From a talk this week by David Miliband, head of the International Rescue Committee and former British Foreign Secretary:
- 20 million refugees have fled their country in fear of persecution for racial, ethnic or political reasons.
- 40 million people are internally displaced within their country.
- 200+ million migrants have left their country in search of a better life.
- 1% of all refugees went home last year.
- 17 years is the average duration of exile.
- 86% of refugees and displaced people are in poor countries.
With states collapsing, particularly in the Middle East and Africa, the increase in horrendous violence and disrespect for humanitarian law, and “the absence of legal routes to hope and dignity,” this is a crisis no wall can contain.
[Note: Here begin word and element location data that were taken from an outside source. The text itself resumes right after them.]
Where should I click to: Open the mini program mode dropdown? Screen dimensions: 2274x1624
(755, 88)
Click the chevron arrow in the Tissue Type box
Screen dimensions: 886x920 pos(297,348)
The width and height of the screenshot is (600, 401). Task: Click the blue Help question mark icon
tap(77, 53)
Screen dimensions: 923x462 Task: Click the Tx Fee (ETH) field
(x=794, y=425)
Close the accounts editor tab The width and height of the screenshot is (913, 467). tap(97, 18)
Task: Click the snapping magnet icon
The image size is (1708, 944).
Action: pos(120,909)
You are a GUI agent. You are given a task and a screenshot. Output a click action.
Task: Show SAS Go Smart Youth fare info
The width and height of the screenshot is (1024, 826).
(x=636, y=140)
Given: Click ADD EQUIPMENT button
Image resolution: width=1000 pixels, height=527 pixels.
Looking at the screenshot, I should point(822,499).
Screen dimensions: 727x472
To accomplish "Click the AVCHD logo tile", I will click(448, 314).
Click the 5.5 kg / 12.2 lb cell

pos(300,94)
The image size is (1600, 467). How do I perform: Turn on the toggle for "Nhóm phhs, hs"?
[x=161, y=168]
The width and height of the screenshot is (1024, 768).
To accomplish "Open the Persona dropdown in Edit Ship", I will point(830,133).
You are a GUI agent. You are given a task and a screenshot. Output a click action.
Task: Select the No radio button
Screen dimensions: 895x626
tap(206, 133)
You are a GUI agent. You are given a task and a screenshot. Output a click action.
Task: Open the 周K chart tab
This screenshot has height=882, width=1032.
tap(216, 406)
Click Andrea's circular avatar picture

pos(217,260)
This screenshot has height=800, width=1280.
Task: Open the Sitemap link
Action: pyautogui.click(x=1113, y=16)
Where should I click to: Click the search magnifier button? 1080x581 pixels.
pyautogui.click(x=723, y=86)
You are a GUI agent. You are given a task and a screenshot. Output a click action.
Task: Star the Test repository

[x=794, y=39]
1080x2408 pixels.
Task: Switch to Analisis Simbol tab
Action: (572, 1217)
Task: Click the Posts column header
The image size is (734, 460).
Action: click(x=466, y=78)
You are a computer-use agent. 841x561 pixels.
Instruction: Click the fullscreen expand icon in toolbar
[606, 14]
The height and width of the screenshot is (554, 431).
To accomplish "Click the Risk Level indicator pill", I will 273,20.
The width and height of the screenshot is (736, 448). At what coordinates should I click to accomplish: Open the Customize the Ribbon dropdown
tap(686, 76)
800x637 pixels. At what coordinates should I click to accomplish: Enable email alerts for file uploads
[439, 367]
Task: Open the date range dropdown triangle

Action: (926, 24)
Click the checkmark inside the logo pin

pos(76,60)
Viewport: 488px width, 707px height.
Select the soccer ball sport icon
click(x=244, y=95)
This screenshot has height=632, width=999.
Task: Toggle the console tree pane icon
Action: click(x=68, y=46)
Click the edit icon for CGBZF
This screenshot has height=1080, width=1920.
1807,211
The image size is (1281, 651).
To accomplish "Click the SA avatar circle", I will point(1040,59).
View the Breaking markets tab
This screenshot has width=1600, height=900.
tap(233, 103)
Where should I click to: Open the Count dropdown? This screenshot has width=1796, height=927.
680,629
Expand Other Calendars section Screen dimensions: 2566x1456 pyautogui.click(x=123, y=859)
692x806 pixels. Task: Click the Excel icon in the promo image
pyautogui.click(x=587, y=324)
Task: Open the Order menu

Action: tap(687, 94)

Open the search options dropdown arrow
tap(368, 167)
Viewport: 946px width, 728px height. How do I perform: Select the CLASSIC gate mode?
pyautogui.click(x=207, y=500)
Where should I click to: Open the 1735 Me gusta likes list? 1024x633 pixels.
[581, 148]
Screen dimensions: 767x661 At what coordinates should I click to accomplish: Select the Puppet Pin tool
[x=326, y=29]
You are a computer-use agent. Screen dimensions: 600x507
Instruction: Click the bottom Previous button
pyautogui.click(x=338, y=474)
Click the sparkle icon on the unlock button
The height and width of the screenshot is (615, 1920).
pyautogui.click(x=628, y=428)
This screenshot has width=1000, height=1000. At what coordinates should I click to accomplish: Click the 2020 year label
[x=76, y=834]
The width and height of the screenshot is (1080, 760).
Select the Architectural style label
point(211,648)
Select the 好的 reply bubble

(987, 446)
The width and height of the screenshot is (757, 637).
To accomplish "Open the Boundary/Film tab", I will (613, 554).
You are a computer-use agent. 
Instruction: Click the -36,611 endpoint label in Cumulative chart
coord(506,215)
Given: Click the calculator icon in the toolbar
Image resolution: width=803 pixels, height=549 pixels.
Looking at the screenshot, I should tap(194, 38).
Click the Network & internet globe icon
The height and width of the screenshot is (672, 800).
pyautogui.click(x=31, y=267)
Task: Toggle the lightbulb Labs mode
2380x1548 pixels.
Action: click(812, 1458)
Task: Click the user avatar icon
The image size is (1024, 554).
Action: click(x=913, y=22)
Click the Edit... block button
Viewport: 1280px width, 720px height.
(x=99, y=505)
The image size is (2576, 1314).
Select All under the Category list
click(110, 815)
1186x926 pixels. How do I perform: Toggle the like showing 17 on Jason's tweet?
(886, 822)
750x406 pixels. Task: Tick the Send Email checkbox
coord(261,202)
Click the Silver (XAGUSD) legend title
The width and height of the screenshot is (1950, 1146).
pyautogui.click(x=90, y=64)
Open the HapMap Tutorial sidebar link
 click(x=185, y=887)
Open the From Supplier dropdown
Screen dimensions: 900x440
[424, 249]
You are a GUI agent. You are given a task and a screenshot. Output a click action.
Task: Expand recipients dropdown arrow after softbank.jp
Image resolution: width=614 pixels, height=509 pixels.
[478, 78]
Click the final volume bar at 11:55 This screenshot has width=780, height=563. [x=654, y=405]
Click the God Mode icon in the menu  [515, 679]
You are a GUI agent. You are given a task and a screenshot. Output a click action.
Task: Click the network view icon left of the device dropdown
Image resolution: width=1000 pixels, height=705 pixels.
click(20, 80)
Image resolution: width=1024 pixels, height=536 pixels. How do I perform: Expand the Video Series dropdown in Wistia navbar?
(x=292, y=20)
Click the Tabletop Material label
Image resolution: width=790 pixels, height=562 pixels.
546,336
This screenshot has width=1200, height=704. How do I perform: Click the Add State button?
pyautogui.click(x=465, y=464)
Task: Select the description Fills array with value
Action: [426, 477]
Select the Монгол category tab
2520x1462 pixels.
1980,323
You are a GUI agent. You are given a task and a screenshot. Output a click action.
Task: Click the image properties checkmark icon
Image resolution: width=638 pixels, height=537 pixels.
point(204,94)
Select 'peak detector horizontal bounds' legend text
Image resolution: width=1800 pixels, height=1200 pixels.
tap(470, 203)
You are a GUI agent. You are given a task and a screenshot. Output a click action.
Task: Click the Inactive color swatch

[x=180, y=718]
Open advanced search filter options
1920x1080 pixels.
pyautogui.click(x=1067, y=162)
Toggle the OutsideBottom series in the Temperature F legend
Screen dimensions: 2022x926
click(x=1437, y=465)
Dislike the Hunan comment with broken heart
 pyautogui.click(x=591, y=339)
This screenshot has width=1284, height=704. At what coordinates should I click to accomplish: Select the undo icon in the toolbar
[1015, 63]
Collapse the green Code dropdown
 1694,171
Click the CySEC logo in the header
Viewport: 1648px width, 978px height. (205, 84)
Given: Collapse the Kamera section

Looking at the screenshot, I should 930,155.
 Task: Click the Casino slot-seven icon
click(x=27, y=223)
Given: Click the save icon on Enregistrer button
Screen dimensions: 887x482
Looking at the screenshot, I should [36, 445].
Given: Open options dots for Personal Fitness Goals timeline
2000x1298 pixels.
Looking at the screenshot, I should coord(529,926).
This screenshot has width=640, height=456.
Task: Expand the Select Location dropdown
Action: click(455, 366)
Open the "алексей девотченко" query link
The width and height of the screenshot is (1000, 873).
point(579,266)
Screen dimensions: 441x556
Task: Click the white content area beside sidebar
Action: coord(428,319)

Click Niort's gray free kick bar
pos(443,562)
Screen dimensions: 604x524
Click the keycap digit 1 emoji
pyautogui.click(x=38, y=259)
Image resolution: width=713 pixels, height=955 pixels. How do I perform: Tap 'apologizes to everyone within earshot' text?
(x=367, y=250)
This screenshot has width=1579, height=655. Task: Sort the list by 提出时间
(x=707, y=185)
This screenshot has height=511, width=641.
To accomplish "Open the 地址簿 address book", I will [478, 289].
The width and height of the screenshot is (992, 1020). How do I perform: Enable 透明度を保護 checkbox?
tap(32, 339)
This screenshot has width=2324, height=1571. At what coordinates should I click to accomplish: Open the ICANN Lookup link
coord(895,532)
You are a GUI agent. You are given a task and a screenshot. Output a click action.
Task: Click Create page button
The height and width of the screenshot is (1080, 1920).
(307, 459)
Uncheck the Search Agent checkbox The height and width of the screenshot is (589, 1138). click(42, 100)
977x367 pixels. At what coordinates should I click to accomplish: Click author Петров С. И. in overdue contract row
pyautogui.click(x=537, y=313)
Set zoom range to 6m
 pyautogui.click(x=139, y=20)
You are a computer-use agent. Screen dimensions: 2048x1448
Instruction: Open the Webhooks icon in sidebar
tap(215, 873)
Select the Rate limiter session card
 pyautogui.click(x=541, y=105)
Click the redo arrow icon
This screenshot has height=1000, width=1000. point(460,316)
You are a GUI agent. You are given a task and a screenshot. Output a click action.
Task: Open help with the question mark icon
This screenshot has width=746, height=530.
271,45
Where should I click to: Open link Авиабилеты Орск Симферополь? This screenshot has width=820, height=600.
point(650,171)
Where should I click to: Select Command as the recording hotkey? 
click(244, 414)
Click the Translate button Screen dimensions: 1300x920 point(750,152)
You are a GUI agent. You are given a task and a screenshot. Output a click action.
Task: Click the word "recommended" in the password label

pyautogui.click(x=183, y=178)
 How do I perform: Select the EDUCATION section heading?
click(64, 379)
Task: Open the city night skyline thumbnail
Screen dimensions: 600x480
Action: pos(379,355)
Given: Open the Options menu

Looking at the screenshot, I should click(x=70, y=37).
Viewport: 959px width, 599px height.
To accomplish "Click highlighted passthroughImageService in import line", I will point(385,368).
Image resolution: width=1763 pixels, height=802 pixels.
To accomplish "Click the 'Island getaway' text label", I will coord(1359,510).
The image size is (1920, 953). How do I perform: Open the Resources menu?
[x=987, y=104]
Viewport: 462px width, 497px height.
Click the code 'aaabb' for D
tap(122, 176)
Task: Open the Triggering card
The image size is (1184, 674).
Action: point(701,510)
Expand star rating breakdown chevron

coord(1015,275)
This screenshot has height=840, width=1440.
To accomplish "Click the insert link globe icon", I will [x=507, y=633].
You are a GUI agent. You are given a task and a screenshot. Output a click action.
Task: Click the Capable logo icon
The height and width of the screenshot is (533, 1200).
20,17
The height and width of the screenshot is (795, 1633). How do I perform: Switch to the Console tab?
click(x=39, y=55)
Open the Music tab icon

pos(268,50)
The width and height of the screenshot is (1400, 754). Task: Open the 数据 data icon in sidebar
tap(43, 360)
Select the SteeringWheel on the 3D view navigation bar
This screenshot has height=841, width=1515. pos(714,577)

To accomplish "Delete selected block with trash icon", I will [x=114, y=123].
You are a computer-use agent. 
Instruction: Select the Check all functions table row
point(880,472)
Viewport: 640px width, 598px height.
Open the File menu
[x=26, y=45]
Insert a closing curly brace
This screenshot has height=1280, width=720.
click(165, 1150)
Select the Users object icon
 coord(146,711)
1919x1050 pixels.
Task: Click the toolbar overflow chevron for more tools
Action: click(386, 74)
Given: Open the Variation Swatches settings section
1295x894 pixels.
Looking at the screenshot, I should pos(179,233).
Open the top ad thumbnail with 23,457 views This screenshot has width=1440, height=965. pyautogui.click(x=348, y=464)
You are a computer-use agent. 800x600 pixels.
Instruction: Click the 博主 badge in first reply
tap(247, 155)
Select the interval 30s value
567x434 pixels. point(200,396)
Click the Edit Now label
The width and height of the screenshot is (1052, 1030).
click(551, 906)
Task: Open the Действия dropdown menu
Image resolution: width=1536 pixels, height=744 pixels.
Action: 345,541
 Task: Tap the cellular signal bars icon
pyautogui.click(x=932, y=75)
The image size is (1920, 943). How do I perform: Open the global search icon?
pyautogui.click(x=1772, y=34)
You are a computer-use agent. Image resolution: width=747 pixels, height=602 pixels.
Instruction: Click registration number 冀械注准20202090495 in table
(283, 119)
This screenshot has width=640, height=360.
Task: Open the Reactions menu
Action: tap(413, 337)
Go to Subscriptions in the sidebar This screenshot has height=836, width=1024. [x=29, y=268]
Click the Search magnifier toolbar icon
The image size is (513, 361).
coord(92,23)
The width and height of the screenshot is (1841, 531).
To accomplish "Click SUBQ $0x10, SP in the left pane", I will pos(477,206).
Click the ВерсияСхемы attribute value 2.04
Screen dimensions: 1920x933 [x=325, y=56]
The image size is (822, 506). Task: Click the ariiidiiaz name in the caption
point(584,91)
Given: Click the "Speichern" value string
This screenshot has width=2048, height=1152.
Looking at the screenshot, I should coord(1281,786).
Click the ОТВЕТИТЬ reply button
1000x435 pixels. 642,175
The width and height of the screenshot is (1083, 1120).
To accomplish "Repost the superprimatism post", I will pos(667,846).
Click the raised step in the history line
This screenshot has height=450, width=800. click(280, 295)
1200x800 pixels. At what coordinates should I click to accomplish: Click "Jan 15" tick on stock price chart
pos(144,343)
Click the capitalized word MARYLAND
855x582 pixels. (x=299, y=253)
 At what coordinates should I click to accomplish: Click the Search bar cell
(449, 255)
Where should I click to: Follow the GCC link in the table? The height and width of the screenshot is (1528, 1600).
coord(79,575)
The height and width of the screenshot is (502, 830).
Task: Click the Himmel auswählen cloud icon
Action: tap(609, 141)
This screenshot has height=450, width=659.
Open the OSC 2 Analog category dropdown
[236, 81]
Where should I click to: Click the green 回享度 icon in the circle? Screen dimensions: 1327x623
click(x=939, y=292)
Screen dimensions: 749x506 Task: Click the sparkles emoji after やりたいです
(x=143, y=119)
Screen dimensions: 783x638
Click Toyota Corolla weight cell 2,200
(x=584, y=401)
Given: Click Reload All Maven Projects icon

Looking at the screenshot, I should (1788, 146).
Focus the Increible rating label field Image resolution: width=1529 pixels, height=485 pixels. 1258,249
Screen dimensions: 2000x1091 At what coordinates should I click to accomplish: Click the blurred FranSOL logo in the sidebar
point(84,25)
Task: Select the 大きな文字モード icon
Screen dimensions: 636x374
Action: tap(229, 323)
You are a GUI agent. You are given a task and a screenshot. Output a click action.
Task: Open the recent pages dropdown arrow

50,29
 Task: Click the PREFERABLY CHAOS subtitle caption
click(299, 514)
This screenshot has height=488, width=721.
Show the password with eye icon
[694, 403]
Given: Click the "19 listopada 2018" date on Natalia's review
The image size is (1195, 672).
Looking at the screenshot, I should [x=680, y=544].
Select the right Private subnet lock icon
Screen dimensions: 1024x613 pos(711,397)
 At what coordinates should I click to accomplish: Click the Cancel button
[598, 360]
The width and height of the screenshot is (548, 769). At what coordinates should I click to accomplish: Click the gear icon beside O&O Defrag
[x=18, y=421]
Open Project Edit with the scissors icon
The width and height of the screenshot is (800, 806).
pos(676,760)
Globalization isn’t just a political policy, it’s an international reality; and “America First” code language is not the answer – particularly if you consider these numbers from Steve Phillips’ Brown is the New Black:
- In the last 50 years, people of color have increased from 12% to 37% of the U.S. population.
- Latinos have grown from 9 million to 54 million; Asians from 2 million to 18 million.
- Our population increases by 8,000 people a day, 90% of whom are non-white.
Clearly these are unsettling numbers for the dwindling white majority – even if they are a fulfillment of America’s self-image: a melting pot; a nation of immigrants; a land where all men are created equal and anyone can grow up to be president. Maybe it’s a cause for celebration instead of fear. And it seems a good time to recognize how much we have in common with the rest of the world.